Divinità dei Romani - versione latino le ragioni del latino

Divinità dei Romani Versione di latino e traduzione LIBRO LE RAGIONI DEL LATINO pag. 92 n°113

Antiqui Italiae populi multos dos atque multas deas colebant, Dianam praesertim et vestam et Minervam inter deas; Saturnum; Mercurium, Neptunum, Bacchum inter deos.

Nominatiam Diana silvarum dea ac regina eat; Vesta vitae domesticae, et Minerva sapientae dea. Saturno, antiquo deo Italico, Romani saepe consecrabant sumptuosa templa, ubi publicum aerarium custodiebant.

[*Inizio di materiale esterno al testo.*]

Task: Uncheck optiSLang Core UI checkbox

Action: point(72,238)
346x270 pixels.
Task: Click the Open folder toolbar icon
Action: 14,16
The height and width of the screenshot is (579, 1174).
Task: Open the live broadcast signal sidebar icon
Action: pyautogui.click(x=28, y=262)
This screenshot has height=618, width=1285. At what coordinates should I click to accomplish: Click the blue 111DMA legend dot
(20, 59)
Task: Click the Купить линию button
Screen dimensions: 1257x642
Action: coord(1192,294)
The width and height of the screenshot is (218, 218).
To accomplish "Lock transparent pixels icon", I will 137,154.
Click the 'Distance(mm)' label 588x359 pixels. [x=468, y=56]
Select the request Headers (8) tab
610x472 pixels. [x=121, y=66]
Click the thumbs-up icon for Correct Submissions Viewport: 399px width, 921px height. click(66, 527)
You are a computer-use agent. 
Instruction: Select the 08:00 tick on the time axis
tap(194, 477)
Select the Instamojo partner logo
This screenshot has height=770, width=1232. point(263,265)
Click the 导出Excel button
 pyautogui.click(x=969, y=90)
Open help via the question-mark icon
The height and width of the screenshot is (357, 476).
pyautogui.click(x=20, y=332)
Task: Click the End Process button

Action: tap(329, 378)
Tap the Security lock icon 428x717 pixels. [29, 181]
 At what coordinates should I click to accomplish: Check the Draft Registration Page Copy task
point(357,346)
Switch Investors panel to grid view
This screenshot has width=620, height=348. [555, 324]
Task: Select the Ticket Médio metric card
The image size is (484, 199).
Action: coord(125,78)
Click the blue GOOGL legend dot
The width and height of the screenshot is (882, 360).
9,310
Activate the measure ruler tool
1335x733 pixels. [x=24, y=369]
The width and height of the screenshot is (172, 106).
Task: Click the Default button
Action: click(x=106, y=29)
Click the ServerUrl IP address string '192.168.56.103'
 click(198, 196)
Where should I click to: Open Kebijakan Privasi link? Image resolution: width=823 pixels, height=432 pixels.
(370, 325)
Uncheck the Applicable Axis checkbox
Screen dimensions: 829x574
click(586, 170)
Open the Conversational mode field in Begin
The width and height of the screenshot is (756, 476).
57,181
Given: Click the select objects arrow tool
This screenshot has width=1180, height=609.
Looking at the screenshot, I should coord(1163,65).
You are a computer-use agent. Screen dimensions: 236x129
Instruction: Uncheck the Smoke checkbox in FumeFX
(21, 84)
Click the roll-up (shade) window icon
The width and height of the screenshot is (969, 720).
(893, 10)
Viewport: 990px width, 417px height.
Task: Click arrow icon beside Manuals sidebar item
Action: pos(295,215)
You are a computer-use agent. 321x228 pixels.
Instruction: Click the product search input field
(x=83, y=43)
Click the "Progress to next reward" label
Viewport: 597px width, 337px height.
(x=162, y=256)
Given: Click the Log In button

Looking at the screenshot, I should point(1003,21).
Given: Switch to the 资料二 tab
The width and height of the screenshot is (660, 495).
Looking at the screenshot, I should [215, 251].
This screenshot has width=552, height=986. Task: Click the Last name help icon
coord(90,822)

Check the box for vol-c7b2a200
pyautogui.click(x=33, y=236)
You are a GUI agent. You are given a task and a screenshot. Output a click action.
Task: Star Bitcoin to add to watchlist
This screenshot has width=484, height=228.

Deorum nuntius, mercaturae et divitiarum patronus Mercurius erat; caduceo animas in regnum mortuorum ducebat.

Aquarum deus et nautarum patronus Neptunus erat. Antiqui Italiae incolae in promunturiis splendida templa ac statuas Neptuno aedificabant. Deus undas adsidue agibat vel repente sedabat.

Gli antichi popoli dell'Italia onoravano molti dei e molte dee, soprattutto Diana, Vesta e Minerva fra le dee, Saturno, Mercurio, Nettuno e Bacco fra gli dei.

Diana in particolare era la dea e la regina delle selve; Vesta della vita familiare e Minerva la dea della sapienza. I romani consacravano a Saturno, all'antico dio italico, un sontuoso tempio dove custodivano il tesoro pubblico.

Mercurio era il messaggero degli dei e il patrono del commercio e delle ricchezze; egli con il caduceo conduceva le anime nel regno dei morti.

Nettuno era il dio delle acque e il patrono dei marinai. Gli antichi abitanti dell'Italia costruivano sui promontori splendidi templi e statue per Nettuno. Il dio (Nettuno) agitava continuamente le onde e le calmava improvvisamente.